Background: Dilation and curettage and vacuum aspiration are frequently performed gynaecological procedures used to treat uterine pathology. This procedure carries a risk of uterine perforation, which can lead to injury of abdominal organs and, rarely, to fallopian tubes.
Objectives: To evaluate symptoms and diagnostic signs and to propose the most appropriate management for the intussusception and incarceration of fallopian tubes following uterine aspiration and curettage.
Methods: We screened three major databases (Medline, Scopus, Google Scholar) from 2000 to May 2024. Our review examined tubal incarceration, causes, management, symptoms, parity, diagnosis timelines, visceral injury, and surgical complications. The methodological quality of the included studies was assessed using the JBI Critical Appraisal Checklist for case reports.
Main outcome measures: Diagnostic methods, complications and management of tubal incarceration following uterine perforation.
Results: We identified 24 papers, all of which were case reports or case series.
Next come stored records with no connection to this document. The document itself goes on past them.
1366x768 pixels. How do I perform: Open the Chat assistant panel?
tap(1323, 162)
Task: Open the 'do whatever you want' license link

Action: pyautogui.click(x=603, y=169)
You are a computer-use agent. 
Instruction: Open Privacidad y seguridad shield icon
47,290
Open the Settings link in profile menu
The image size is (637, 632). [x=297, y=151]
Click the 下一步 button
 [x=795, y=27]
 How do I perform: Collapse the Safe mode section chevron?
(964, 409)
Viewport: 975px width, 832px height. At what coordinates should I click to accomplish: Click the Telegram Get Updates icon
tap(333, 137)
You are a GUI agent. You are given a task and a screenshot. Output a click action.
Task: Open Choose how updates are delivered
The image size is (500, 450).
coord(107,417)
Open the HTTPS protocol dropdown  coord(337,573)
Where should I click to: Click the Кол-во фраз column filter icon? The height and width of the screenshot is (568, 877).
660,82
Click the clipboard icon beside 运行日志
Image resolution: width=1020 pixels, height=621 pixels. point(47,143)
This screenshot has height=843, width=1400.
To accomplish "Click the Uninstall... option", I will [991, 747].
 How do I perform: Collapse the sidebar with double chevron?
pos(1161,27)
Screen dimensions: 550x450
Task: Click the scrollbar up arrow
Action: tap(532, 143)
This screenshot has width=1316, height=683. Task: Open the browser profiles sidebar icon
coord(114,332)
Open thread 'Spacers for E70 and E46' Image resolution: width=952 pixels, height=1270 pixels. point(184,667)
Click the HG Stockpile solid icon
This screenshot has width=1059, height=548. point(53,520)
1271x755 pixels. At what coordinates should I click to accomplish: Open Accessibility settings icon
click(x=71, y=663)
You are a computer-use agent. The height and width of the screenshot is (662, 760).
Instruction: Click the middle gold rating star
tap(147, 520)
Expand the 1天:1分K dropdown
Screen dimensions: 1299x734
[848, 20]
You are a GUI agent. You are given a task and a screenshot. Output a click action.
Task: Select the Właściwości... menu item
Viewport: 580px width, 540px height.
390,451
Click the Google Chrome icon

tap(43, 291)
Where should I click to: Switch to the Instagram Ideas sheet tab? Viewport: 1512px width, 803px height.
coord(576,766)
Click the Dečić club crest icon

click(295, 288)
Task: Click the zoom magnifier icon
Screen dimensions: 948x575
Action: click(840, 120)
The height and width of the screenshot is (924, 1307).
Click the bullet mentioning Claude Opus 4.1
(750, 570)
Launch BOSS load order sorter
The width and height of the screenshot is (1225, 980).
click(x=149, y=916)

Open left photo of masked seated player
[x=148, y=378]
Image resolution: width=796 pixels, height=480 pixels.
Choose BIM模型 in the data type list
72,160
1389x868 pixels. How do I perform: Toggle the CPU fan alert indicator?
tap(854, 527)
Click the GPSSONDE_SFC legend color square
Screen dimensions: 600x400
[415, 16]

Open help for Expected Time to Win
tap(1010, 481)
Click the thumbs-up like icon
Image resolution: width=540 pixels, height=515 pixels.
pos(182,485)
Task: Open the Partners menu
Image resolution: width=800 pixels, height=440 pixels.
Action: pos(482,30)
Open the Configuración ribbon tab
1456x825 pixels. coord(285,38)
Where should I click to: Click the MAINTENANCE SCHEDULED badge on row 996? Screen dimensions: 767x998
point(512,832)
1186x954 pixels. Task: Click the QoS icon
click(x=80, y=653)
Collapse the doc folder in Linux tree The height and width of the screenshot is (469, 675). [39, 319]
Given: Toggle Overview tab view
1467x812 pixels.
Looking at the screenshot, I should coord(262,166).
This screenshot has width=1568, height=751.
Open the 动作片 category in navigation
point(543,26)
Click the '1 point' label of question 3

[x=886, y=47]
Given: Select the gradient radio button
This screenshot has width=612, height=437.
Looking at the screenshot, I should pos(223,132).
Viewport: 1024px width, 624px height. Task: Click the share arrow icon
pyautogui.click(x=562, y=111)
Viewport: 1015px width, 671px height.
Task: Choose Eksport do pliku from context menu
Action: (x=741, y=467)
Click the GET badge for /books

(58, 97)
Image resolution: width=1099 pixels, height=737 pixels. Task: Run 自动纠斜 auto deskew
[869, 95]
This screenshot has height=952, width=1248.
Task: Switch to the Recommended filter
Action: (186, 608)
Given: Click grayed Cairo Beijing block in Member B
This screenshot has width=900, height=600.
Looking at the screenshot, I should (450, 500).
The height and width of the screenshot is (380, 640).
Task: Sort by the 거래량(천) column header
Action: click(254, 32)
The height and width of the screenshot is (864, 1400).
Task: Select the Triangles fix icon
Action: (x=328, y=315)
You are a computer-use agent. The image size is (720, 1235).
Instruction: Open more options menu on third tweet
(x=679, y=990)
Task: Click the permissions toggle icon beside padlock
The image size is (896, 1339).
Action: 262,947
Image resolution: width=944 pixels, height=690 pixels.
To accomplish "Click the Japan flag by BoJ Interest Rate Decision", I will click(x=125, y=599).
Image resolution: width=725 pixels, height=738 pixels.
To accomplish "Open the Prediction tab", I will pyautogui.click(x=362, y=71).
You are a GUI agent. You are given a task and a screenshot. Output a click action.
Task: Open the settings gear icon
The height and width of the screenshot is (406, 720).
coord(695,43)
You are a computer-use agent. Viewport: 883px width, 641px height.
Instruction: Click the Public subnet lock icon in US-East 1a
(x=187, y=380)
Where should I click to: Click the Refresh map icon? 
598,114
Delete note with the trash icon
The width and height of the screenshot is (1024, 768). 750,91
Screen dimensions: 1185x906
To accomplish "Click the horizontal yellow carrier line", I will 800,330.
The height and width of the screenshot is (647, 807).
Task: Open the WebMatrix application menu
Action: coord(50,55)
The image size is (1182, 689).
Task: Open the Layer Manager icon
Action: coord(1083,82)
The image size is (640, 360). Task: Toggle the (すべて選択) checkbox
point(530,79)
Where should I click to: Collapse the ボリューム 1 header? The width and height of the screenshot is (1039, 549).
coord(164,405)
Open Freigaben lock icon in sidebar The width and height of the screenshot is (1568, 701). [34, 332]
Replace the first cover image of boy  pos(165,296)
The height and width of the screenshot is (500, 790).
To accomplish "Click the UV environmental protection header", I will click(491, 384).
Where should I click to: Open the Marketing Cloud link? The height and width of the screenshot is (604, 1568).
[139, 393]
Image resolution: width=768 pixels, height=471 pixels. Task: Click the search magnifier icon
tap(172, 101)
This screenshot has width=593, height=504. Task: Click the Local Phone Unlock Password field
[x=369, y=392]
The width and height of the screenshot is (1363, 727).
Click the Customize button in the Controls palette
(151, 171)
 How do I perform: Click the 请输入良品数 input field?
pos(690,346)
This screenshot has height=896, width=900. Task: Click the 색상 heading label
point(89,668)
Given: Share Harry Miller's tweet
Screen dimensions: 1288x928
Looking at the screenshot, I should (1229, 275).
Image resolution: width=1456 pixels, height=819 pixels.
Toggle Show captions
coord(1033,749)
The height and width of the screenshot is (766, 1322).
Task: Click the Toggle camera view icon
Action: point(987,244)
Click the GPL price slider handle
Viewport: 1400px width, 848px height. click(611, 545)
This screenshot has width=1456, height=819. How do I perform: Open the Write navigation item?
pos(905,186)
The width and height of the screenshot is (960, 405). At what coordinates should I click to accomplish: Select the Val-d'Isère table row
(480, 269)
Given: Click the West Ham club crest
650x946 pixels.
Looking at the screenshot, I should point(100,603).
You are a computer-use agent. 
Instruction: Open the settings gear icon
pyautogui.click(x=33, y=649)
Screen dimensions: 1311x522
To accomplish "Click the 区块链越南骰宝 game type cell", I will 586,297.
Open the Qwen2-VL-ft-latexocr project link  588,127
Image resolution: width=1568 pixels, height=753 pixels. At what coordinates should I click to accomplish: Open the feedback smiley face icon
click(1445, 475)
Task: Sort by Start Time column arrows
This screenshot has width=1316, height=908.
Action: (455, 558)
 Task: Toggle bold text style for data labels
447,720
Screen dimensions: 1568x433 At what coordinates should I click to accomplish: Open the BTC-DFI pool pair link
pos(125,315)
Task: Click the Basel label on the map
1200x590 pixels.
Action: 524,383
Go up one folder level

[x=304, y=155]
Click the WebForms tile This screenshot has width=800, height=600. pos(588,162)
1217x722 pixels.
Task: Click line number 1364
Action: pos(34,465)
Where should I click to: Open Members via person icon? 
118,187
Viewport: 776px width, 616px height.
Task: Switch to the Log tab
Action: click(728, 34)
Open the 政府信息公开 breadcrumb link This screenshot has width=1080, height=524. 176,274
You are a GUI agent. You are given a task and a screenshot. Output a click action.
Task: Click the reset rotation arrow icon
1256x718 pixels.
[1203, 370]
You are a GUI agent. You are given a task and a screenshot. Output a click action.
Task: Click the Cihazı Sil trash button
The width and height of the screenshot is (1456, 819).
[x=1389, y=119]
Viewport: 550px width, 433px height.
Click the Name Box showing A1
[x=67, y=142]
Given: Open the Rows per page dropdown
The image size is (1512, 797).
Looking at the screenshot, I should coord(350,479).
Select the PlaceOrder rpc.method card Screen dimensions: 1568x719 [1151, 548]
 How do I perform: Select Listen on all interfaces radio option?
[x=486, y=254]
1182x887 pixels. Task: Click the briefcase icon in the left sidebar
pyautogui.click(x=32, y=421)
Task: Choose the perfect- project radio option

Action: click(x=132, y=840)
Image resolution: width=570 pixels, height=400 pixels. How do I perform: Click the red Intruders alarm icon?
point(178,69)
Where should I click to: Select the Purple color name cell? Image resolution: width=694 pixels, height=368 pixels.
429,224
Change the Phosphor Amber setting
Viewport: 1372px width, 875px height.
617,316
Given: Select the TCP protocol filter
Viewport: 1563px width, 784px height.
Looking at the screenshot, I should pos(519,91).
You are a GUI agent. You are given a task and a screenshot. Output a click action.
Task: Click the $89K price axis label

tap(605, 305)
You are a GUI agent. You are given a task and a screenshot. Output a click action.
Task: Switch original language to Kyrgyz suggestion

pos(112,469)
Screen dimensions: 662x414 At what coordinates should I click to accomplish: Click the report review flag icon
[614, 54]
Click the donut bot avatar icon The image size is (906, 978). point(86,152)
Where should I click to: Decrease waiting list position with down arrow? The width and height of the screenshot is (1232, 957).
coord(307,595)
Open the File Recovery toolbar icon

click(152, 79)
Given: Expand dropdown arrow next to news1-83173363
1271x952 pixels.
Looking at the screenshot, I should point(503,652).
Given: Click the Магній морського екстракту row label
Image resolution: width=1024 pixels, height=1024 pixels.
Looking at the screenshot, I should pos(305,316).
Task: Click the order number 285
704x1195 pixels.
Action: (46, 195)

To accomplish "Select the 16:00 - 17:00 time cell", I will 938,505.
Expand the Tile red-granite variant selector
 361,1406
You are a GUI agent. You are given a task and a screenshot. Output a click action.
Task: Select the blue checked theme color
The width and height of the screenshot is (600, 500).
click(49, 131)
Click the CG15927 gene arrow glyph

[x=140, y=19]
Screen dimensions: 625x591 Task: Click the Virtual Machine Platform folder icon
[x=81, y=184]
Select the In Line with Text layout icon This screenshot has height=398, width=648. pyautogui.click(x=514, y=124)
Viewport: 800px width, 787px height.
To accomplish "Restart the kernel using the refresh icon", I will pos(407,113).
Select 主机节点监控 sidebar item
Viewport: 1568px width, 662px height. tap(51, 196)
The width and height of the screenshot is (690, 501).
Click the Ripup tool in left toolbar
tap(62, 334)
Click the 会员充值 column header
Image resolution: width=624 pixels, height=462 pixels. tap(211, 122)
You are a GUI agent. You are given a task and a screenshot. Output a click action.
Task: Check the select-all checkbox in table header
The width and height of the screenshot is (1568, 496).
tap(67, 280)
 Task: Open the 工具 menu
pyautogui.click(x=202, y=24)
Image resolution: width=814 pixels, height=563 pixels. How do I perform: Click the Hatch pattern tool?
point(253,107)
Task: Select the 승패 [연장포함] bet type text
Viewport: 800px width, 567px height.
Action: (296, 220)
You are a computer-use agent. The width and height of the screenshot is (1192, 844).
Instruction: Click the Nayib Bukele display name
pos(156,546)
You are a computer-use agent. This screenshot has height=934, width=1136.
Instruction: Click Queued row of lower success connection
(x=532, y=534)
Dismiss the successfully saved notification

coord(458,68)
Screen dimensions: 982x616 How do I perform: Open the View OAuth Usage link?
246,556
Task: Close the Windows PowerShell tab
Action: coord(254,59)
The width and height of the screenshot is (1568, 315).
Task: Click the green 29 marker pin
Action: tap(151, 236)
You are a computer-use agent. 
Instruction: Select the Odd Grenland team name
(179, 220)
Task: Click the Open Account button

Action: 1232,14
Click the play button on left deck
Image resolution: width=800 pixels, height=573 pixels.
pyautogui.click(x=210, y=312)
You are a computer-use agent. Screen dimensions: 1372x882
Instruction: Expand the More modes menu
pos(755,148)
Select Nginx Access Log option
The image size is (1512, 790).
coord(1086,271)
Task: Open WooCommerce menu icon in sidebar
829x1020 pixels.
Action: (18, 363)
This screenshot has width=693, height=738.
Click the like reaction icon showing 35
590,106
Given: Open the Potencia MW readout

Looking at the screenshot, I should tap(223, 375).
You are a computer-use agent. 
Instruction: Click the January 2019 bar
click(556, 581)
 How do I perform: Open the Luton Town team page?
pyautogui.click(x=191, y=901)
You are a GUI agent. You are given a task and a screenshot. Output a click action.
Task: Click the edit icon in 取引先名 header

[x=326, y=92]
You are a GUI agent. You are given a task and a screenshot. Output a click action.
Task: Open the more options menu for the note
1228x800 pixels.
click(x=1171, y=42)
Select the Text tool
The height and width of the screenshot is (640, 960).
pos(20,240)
In our analysis, tubal incarceration was observed in 25 of 26 cases (96.2%) and in 2 of which (7.7%) it was associated with the entrapment of the infundibulopelvic ligament. In 1 of 26 cases (3.8%) intussusception of the fallopian tube was observed. The most frequently manifested symptoms were abdominopelvic pain, vaginal bleeding, vaginal discharge and amenorrhoea. The mean time to diagnosis was 15.4 months, with transvaginal ultrasound being the primary diagnostic tool, followed by hysteroscopy and diagnostic laparoscopy.
Conclusions: Diagnosing this condition should involve a detailed medical history, a comprehensive clinical examination, and imaging evaluations. If instrumental investigations are negative but suspicion remains, hysteroscopy and/or laparoscopy may be necessary.
What is new?: Tubal incarceration complicating uterine perforation can be managed using hysteroscopy and laparoscopy.